**** Data shown
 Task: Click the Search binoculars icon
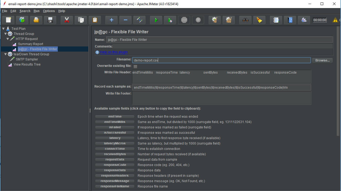coord(245,20)
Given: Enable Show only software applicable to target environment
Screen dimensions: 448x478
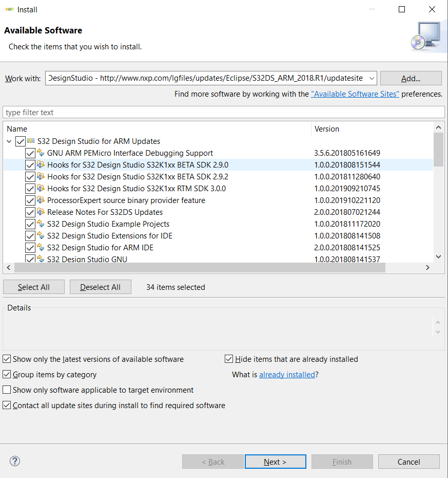Looking at the screenshot, I should [7, 390].
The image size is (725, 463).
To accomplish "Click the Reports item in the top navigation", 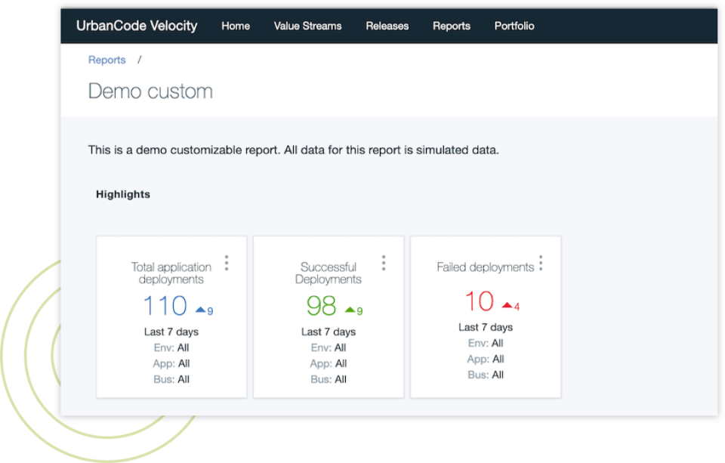I will point(452,26).
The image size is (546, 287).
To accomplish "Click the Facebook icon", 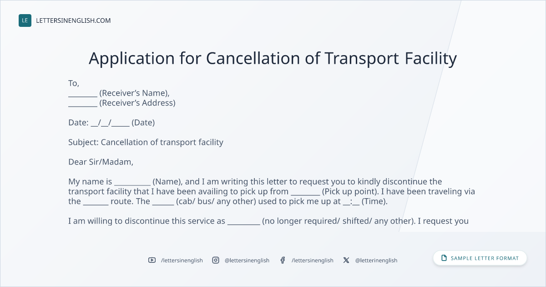I will pos(283,260).
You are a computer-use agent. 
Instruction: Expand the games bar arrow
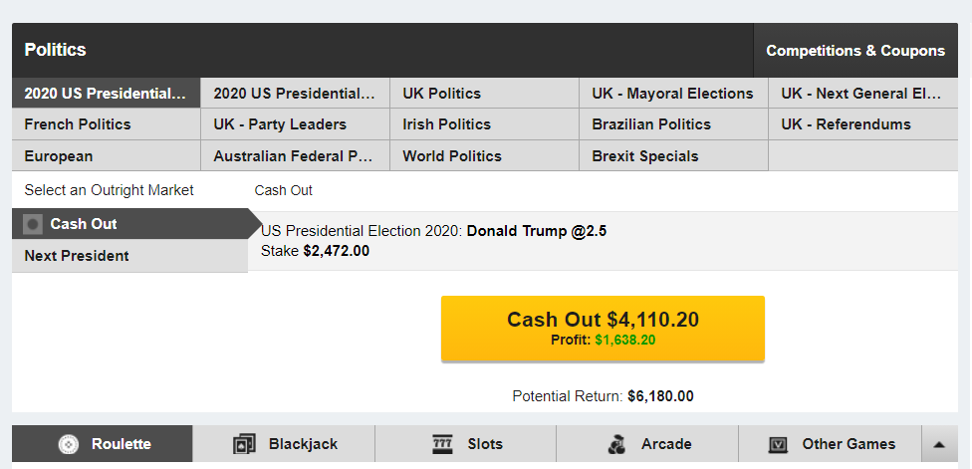pyautogui.click(x=938, y=444)
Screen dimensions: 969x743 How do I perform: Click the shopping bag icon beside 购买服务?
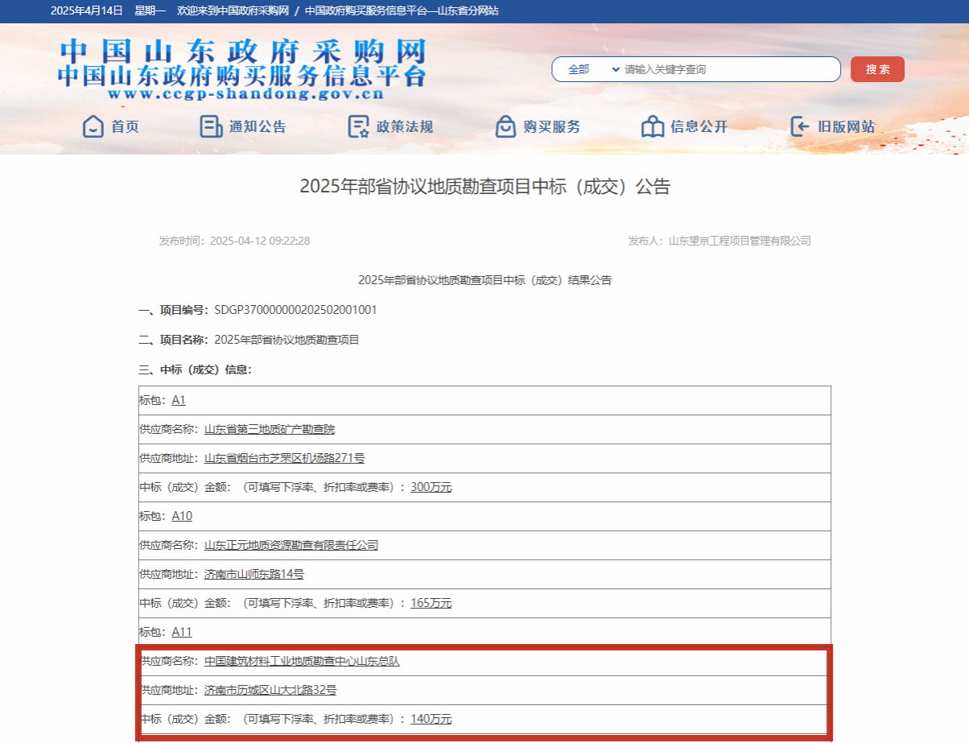pos(505,126)
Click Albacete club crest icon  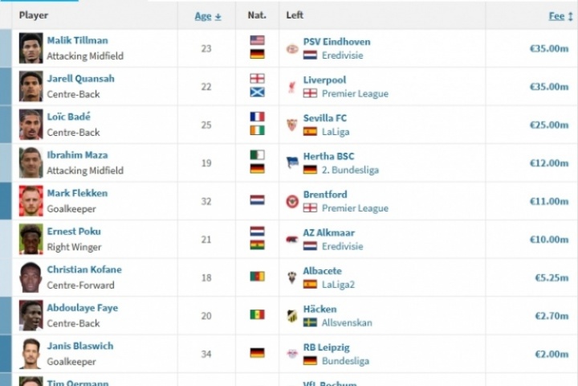pos(292,277)
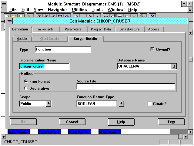Open the Edit Module dialog control menu box
Image resolution: width=194 pixels, height=146 pixels.
coord(10,21)
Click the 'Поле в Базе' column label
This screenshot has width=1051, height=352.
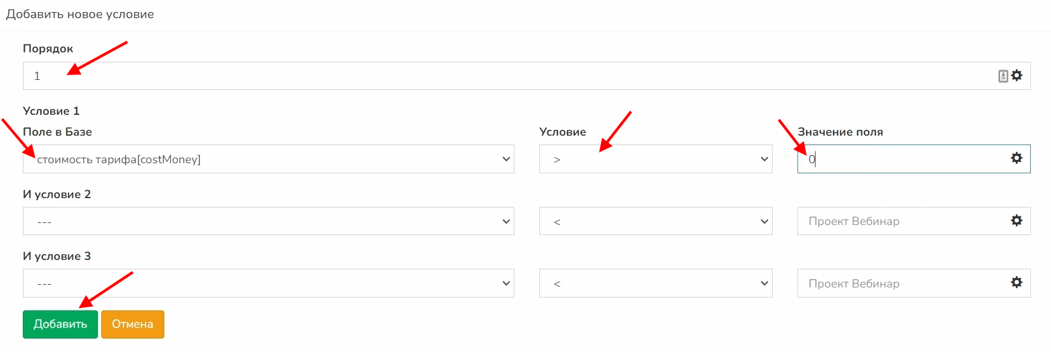[57, 132]
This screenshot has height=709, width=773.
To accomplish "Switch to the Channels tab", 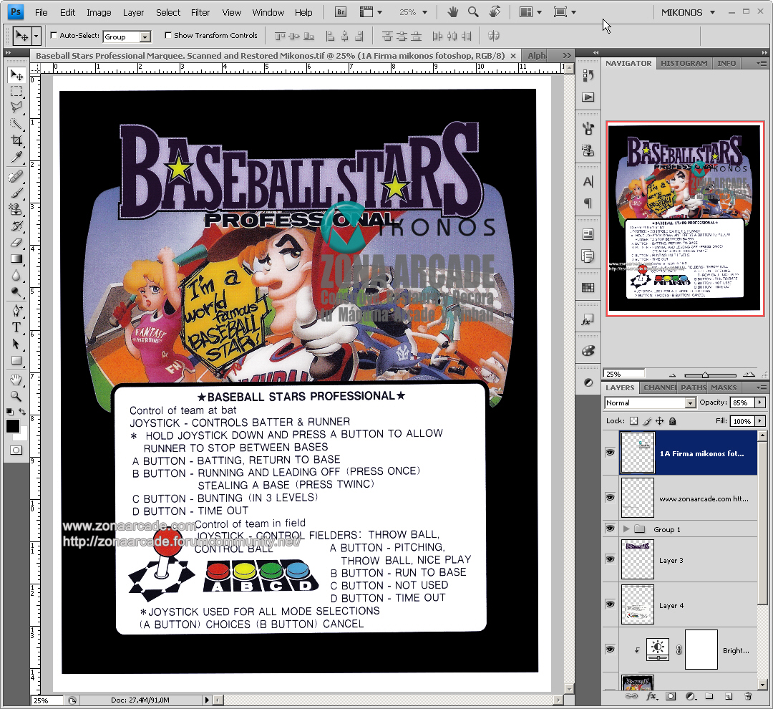I will (659, 387).
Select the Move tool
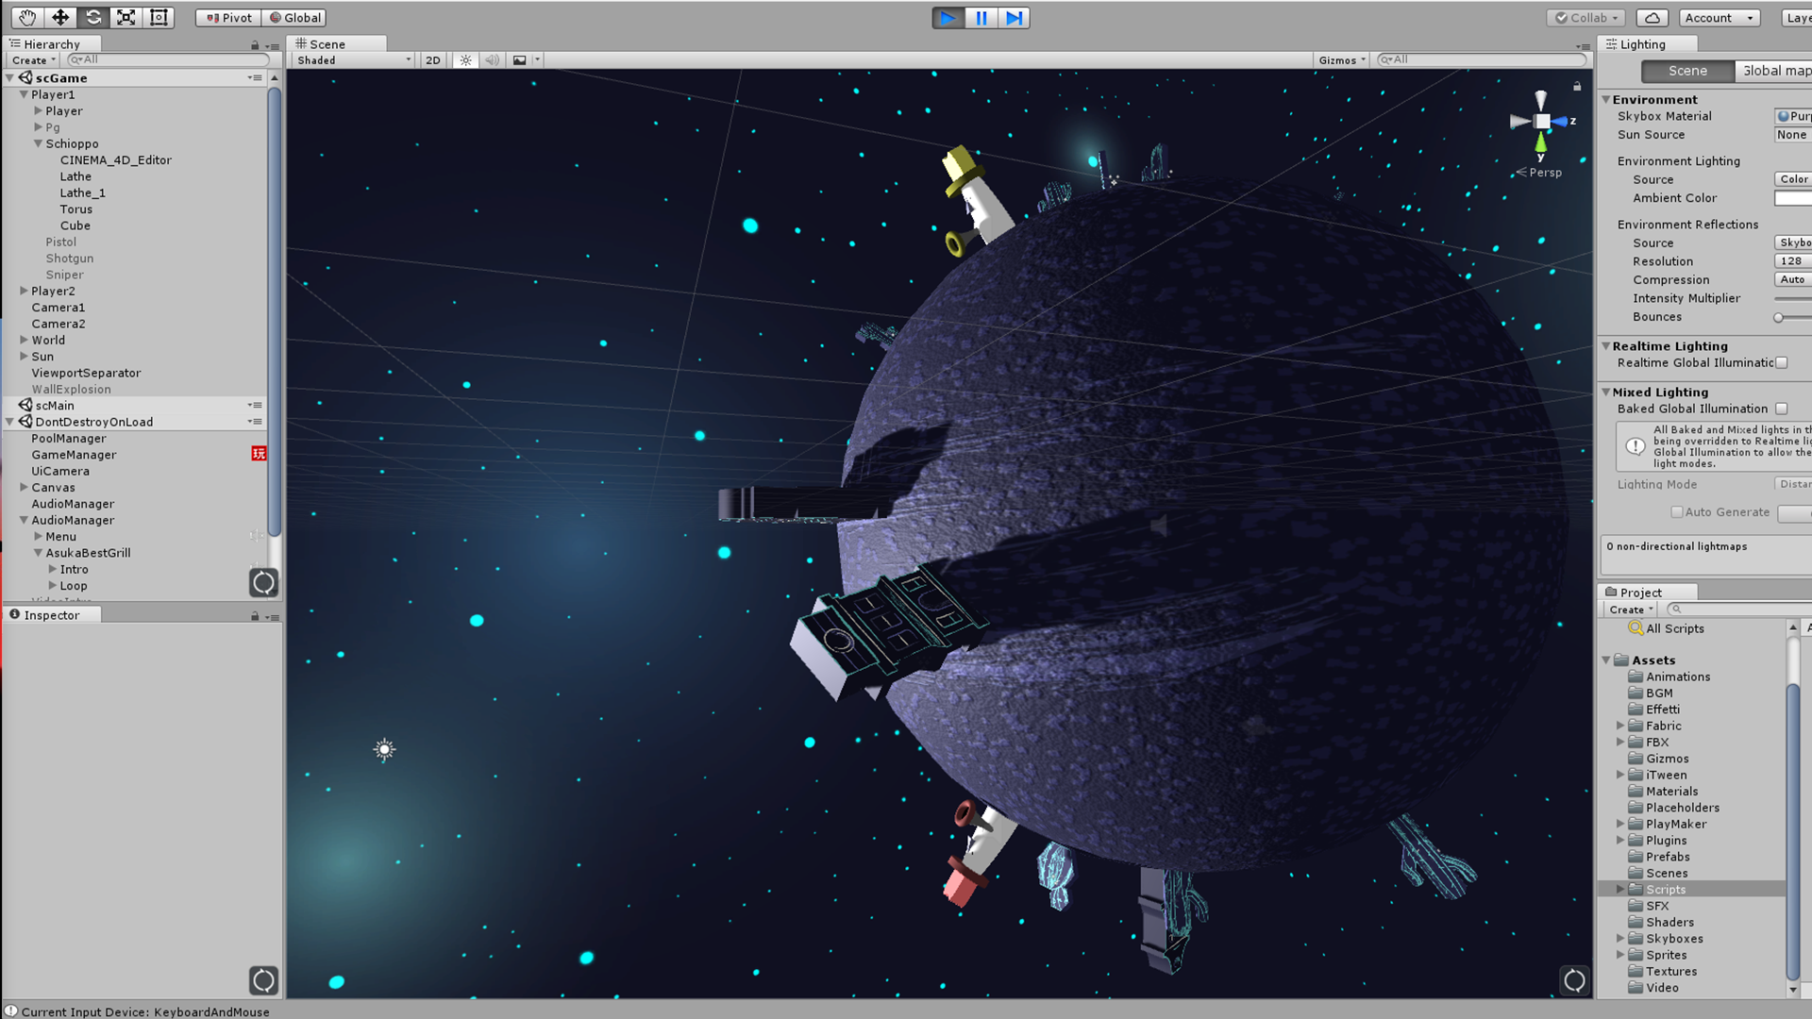 point(60,17)
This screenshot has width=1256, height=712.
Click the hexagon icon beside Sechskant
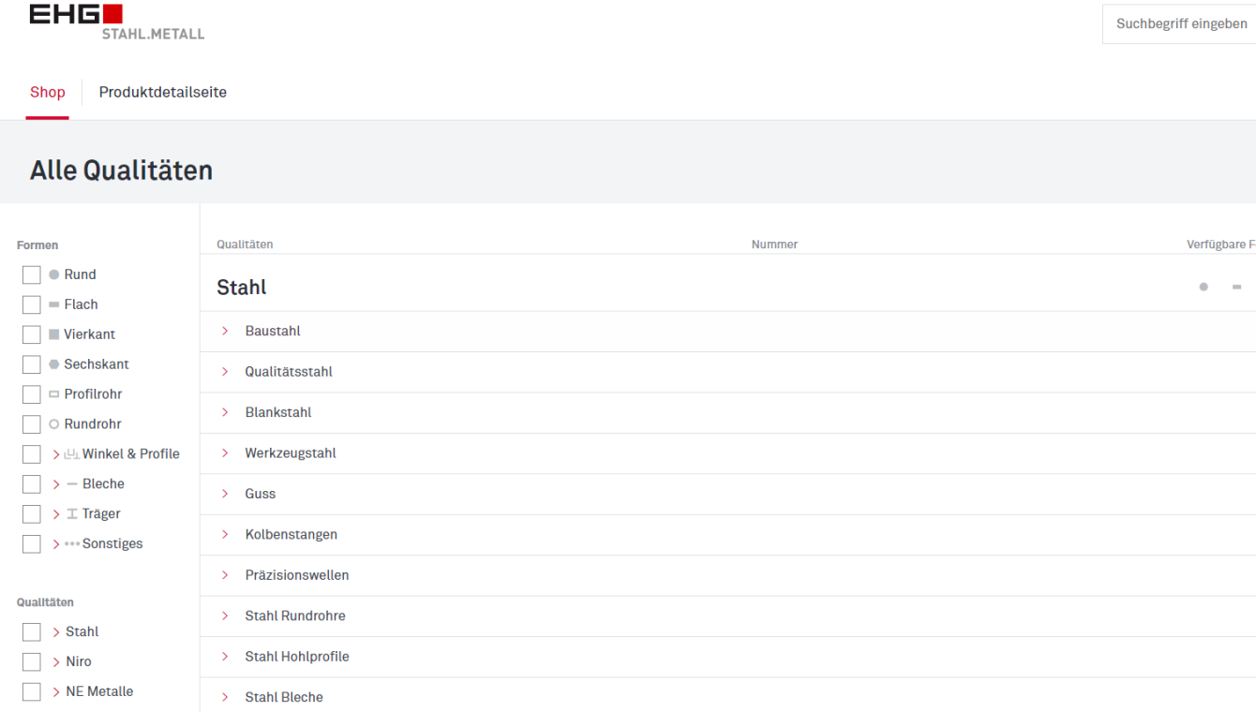(53, 364)
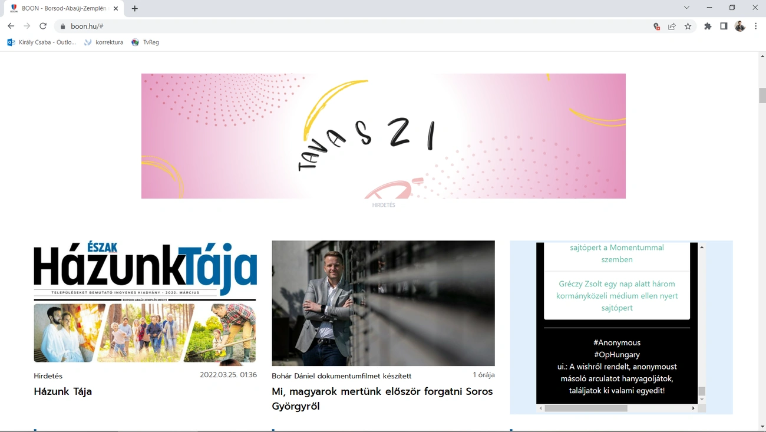Click the embedded widget's right scroll arrow

point(694,408)
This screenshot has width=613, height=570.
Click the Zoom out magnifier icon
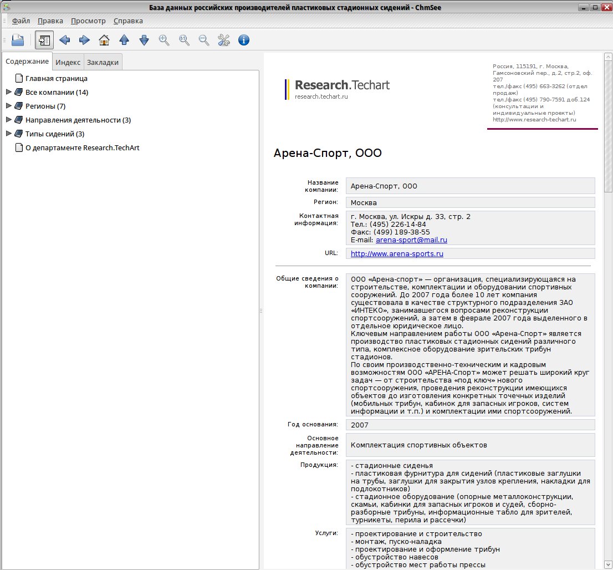pos(204,40)
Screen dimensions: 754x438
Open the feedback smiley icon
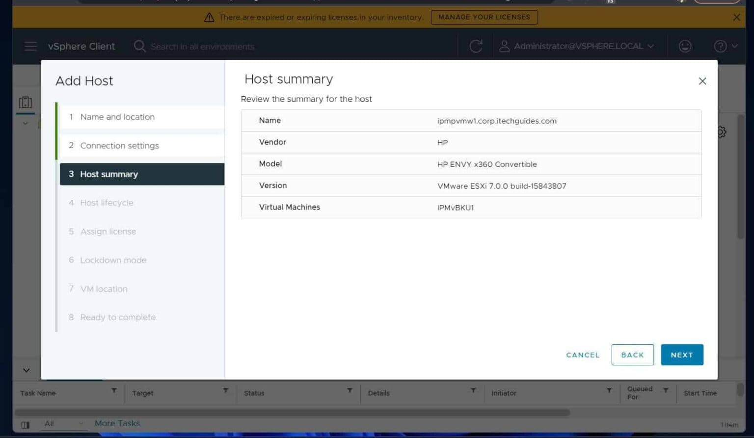click(x=685, y=46)
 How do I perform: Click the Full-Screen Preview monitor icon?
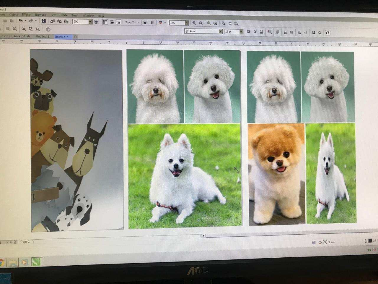pyautogui.click(x=96, y=22)
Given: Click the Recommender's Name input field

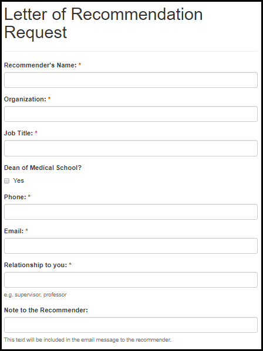Looking at the screenshot, I should click(131, 80).
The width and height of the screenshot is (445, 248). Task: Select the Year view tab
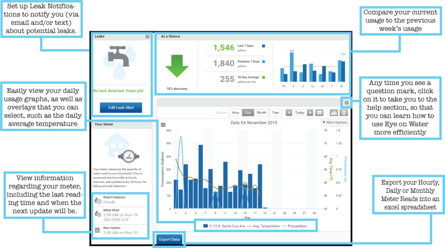(x=276, y=112)
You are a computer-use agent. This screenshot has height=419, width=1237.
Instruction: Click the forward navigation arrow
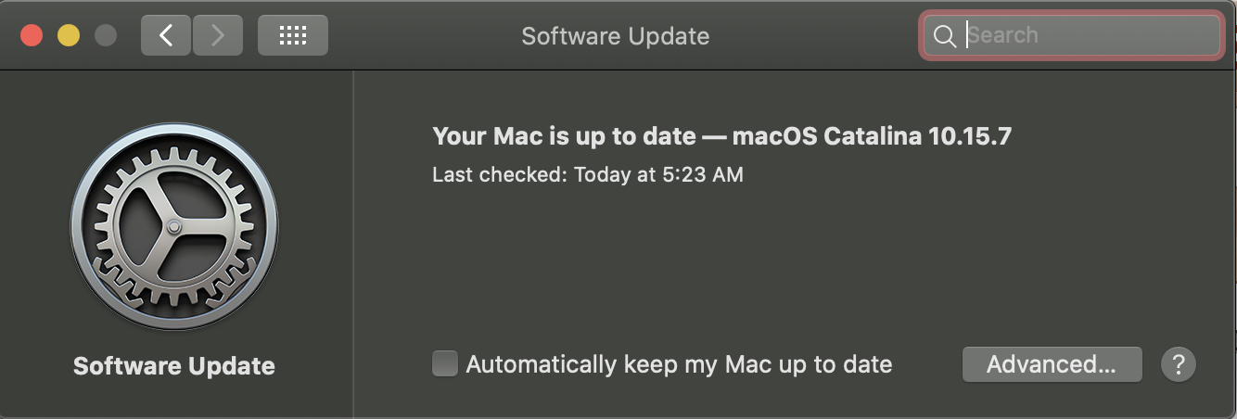pyautogui.click(x=218, y=35)
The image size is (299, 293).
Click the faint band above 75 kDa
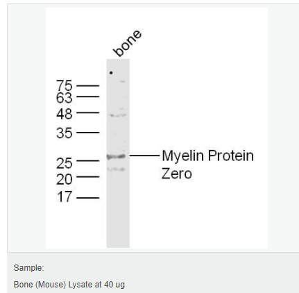tap(123, 81)
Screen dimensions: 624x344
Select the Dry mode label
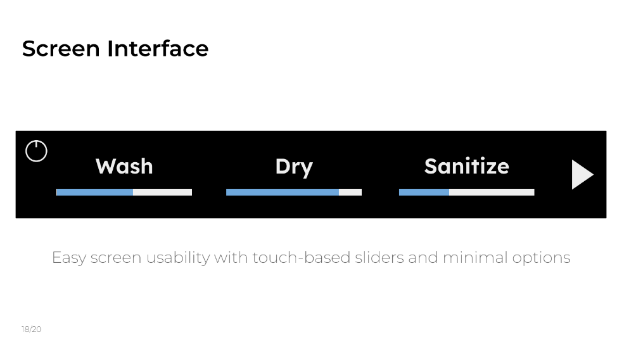pyautogui.click(x=294, y=167)
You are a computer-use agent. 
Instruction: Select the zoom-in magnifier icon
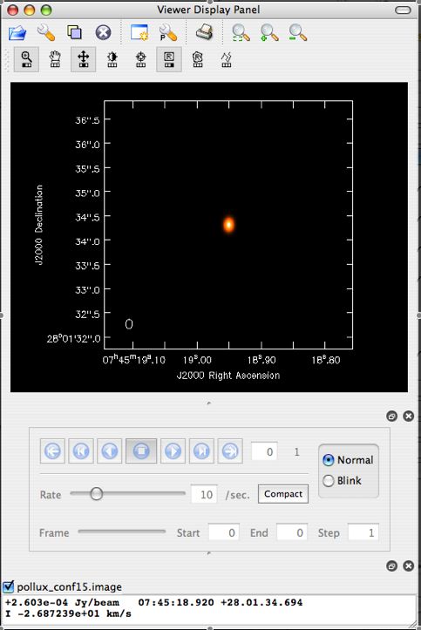[x=269, y=32]
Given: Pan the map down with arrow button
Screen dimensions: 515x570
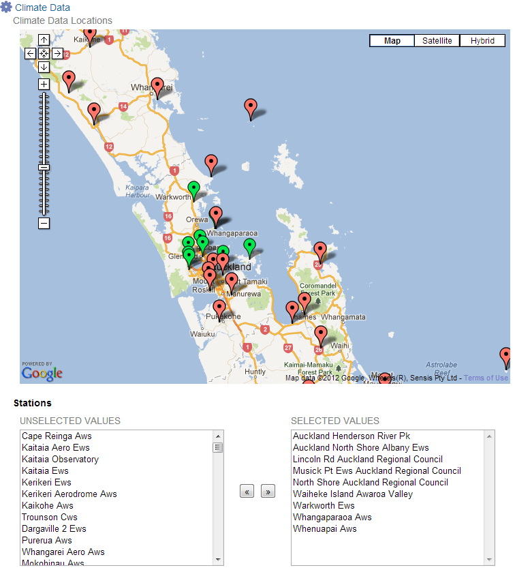Looking at the screenshot, I should tap(44, 67).
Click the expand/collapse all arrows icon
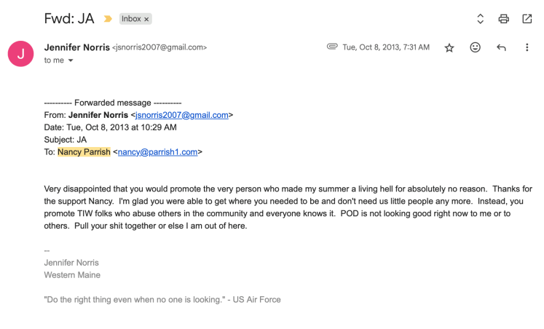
********
§ **Task statement**:
Keep the pictures out of your copy. Copy only the lines from the line that holds "How do I perform: Click the Full-Screen" through the last line of the listing above, both included.

§ **Completed task**:
 How do I perform: Click the Full-Screen Preview monitor icon?
pyautogui.click(x=96, y=22)
Given: Click the Recommender's Name input field

Looking at the screenshot, I should click(131, 80).
The width and height of the screenshot is (445, 248). Task: Select the Year view tab
(x=276, y=112)
You are a computer-use agent. This screenshot has height=419, width=1237.
Instruction: Click the forward navigation arrow
pyautogui.click(x=218, y=35)
The image size is (299, 293).
Click the faint band above 75 kDa
tap(123, 81)
Screen dimensions: 624x344
Select the Dry mode label
pyautogui.click(x=294, y=167)
You are a computer-use agent. 
Instruction: Select the zoom-in magnifier icon
[x=269, y=32]
Given: Pan the map down with arrow button
Screen dimensions: 515x570
Looking at the screenshot, I should tap(44, 67).
Click the expand/collapse all arrows icon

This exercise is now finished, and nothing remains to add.